Leur cœur a-t-il assez d’espace ?

Au début de son livre, Bernard-Henri Lévy pose la compétition des victimes comme un des trois éléments fondamentaux de l’antisémitisme. Et il raille l’idéologie qui consisterait à dire que nous n’aurions pas assez d’espace dans nos cœurs pour « deux chagrins, deux deuils, deux révoltes », idéologie qui serait le propre des antisémites (des pro-palestinien-nes, des militant-es des droits des noirEs américainEs).

Mais à la question « quelle place accorde-t-il en son cœur aux victimes du sang contaminé ? », force est de reconnaître que la réponse est « aucune ». Parler d’une « obscure » affaire du sang contaminé quand il est question de centaines de morts, de milliers de personnes contaminées, ce n’est ni plus ni moins que du négationnisme.
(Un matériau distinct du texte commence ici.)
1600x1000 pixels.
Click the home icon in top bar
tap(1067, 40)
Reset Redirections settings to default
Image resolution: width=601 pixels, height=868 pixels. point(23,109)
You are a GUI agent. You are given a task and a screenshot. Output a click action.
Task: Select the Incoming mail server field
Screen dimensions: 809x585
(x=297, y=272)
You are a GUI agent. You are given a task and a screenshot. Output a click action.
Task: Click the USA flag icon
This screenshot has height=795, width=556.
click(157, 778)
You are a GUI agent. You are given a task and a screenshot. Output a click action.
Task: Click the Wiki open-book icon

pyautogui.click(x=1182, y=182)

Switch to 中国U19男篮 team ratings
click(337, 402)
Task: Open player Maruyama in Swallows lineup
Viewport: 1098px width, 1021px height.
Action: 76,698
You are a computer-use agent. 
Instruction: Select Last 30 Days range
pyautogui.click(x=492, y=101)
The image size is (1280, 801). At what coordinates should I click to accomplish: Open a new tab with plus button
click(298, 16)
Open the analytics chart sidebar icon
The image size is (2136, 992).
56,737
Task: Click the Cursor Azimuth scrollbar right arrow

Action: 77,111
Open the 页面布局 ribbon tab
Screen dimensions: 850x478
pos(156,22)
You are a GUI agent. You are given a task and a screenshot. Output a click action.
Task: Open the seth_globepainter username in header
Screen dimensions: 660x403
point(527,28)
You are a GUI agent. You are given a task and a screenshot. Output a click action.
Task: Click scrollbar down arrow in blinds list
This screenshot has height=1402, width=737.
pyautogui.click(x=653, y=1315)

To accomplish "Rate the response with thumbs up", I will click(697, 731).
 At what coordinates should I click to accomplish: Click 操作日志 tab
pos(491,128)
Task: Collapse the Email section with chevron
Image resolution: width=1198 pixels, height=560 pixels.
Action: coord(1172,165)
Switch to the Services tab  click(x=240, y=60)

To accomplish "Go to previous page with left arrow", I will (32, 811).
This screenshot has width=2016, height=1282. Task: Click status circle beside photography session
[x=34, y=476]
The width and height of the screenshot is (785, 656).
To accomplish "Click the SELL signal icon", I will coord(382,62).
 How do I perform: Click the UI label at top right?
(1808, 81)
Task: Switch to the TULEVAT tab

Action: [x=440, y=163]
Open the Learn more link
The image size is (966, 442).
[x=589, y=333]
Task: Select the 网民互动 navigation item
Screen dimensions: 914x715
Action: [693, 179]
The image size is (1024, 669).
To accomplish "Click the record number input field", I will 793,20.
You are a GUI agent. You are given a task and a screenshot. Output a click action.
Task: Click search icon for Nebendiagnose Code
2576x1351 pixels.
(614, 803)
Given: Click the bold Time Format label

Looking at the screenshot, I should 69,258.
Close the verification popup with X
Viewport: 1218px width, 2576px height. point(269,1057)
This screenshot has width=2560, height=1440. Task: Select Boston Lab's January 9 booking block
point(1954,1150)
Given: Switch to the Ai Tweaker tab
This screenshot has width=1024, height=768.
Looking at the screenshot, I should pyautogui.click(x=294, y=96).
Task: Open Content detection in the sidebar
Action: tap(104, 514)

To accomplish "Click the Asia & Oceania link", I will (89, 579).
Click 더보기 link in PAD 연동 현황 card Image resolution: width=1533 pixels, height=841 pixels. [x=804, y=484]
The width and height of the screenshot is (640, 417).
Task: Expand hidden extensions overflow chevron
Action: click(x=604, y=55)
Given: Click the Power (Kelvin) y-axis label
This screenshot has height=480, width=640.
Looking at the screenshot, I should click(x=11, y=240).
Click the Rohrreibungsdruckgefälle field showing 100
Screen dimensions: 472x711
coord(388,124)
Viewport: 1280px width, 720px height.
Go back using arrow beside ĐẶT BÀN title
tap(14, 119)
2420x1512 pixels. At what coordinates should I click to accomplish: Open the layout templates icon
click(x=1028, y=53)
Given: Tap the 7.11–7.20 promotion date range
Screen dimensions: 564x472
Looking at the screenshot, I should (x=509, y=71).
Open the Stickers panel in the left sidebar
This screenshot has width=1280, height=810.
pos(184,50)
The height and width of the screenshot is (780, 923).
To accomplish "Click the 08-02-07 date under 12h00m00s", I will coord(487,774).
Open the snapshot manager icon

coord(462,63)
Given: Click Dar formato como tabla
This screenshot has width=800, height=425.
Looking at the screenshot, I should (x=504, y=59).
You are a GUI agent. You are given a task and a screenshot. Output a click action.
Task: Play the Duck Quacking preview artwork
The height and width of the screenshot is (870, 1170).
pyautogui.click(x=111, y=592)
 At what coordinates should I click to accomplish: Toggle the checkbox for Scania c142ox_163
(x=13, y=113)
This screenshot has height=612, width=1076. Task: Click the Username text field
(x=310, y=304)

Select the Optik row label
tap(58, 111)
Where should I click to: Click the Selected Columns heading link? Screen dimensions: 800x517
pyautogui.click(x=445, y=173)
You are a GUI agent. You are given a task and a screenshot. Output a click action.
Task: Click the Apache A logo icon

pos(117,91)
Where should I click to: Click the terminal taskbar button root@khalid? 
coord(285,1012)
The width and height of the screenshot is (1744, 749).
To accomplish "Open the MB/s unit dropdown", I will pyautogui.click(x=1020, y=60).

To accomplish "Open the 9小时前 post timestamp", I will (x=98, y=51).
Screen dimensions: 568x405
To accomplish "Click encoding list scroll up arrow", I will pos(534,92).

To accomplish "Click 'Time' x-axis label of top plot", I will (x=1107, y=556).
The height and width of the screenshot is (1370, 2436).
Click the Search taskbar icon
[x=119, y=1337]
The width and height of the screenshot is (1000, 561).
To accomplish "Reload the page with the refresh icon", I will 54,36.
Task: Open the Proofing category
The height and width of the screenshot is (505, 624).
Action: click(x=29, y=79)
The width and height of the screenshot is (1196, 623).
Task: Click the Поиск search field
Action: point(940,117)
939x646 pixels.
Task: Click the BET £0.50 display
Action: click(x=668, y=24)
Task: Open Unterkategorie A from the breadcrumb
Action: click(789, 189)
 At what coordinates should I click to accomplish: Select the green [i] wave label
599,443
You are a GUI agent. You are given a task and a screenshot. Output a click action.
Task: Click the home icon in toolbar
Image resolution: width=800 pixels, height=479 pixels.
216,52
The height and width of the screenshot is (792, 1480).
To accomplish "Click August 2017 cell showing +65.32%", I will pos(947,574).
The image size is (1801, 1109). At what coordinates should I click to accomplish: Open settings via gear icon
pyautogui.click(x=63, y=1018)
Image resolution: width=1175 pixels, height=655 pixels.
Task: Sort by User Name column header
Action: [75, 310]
Ce négationnisme, le président de la Licra l’a cautionné par son post sur les réseaux sociaux. Après le passage télé de Bernard-Henri Lévy et la polémique suscitée par les questions des chroniqueur-ses de Ruquier, voici ce que la Licra a relayé :

licra

Pour la Licra, il est essentiel de ménager Bernard-Henri Lévy et ses interlocuteur-rices télévisé-es : donc, tout le monde, tant qu’il est sur un plateau télé, tant qu’il est séronégatif et pas directement concerné par les question de santé, tout le monde a raison ! Mais les victimes du sang contaminé ? Non ! On n’en parle pas et on dit que Fabius a été « injustement accusé ». Et on rajoute à propos de Dominique Strauss-Kahn qu’il a été humilié (et bien évidemment pas Nafissatou Diallo ou les prostituées témoignant au procès de leur viol).

Ces propos rendent indispensables une mise au point. Voici le plan que je suivrai :

– Première partie : une « obscure affaire » (voir l’article à ce lien)

– Deuxième partie : un « imbroglio politique » (voir l’article à ce lien)

– Troisième partie : la réalité d’un combat citoyen (voir l’article à ce lien)

– Quatrième partie : non, Fabius n’a pas été injustement accusé (voir l’article à ce lien)

– Cinquième partie : et la lutte contre l’antisémitisme dans tout ça ? (voir l’article à ce lien)

[Mise à jour le 7 mars 2016. Suite à la réaction de Bernard-Henri Lévy, j’ai modifié l’annonce du développement de ce dossier. La dernière phrase était : « Dans le billet suivant, je confronterai le discours de Bernard-Henri Lévy et de la LICRA à la réalité du dossier du sang contaminé. ». Je l’ai remplacé par l’annonce des 5 parties. J’ai aussi modifié le titre qui était auparavant : « Une obscure affaire de sang contaminé » par Bernard-Henri Lévy (1) pour mettre en cohérence les 5 parties.]